═══ Working data
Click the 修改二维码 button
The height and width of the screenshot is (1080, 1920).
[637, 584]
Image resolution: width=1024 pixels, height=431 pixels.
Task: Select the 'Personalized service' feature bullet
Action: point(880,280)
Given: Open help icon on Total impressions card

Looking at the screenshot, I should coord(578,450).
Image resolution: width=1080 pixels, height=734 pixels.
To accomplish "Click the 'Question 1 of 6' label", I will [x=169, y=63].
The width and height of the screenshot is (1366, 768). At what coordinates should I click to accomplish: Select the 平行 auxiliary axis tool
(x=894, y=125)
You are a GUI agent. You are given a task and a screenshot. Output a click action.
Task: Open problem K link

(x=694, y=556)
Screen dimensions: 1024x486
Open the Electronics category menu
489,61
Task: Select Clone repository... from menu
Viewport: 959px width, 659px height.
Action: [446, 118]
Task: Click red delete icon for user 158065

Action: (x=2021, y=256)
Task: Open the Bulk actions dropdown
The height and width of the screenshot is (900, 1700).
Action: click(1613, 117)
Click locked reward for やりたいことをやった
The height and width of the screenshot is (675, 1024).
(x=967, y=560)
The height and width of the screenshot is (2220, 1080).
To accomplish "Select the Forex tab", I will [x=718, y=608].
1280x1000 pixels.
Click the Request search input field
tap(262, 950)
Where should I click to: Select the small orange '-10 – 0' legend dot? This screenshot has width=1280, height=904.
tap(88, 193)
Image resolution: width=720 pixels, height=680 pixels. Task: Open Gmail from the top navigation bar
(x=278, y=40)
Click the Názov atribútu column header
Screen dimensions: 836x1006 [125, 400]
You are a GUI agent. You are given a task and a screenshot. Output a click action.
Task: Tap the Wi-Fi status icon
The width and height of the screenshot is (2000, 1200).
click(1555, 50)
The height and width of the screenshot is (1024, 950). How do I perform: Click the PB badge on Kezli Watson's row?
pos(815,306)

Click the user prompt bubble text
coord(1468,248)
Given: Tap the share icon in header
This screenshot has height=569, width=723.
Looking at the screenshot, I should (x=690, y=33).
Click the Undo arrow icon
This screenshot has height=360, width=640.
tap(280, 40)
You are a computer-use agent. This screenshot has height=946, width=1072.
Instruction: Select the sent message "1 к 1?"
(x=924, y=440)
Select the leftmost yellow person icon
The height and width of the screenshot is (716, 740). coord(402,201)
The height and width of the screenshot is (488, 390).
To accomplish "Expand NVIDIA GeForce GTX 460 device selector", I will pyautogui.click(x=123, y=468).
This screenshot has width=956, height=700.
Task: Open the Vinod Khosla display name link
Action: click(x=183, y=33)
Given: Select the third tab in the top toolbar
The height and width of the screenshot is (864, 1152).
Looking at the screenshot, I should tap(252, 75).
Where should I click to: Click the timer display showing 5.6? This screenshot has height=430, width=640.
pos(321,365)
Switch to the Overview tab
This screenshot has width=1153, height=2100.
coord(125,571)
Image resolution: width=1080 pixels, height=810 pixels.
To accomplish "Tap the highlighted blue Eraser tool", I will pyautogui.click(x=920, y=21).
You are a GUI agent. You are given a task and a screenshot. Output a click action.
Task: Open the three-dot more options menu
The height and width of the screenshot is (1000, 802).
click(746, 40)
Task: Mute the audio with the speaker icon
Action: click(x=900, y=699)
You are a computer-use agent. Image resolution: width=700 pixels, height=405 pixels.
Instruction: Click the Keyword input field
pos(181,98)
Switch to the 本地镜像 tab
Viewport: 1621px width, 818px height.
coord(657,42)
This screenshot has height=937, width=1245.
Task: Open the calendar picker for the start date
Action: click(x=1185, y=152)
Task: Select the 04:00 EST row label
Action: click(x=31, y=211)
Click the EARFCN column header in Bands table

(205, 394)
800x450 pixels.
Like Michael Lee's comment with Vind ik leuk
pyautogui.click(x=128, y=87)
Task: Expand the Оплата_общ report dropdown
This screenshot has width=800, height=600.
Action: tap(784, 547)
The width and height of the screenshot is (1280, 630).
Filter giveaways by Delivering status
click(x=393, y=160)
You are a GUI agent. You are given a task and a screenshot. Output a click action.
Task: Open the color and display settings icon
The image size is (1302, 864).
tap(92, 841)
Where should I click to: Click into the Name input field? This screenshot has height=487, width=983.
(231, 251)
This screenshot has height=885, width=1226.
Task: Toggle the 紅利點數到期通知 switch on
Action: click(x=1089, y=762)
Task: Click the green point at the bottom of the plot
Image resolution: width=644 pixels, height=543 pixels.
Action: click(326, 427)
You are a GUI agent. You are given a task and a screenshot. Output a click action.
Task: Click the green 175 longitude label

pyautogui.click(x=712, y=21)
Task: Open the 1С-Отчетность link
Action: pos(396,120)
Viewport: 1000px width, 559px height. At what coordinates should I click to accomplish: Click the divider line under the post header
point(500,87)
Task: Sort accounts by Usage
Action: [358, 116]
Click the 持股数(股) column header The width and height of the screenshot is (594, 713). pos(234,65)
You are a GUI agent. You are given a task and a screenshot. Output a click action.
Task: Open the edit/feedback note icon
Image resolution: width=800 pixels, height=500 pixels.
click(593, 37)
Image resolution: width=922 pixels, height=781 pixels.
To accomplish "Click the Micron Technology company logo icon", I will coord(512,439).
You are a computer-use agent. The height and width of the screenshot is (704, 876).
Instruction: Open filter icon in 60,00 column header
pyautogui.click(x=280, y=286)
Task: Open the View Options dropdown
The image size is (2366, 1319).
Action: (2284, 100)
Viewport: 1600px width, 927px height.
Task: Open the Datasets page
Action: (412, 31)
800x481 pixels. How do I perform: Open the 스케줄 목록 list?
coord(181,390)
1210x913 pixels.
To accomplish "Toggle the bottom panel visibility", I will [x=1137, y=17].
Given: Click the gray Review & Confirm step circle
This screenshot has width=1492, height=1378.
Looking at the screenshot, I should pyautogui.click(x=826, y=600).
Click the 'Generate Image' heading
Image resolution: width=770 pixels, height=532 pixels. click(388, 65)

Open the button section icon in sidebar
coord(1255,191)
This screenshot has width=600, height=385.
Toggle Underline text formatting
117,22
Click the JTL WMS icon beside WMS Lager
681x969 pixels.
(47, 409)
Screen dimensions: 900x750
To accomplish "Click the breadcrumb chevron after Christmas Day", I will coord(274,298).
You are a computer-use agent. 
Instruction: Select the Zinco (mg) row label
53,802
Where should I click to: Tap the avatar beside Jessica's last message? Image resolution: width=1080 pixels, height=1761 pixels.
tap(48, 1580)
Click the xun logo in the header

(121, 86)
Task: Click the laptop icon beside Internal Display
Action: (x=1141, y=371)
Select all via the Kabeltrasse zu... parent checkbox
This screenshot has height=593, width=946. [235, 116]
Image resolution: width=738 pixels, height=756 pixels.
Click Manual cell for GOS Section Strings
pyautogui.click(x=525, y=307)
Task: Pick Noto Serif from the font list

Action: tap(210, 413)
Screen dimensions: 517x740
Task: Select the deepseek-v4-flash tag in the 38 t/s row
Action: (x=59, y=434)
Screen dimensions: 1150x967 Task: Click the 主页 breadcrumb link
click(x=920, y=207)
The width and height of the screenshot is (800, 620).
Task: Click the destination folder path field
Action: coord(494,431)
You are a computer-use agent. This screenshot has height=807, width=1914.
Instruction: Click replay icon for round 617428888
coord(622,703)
══════
## Task item
Which lines of the data hold the string "bottom"? Return each of them.

## Output
Task: Click the green point at the bottom of the plot
To accomplish "Toggle the bottom panel visibility", I will [x=1137, y=17].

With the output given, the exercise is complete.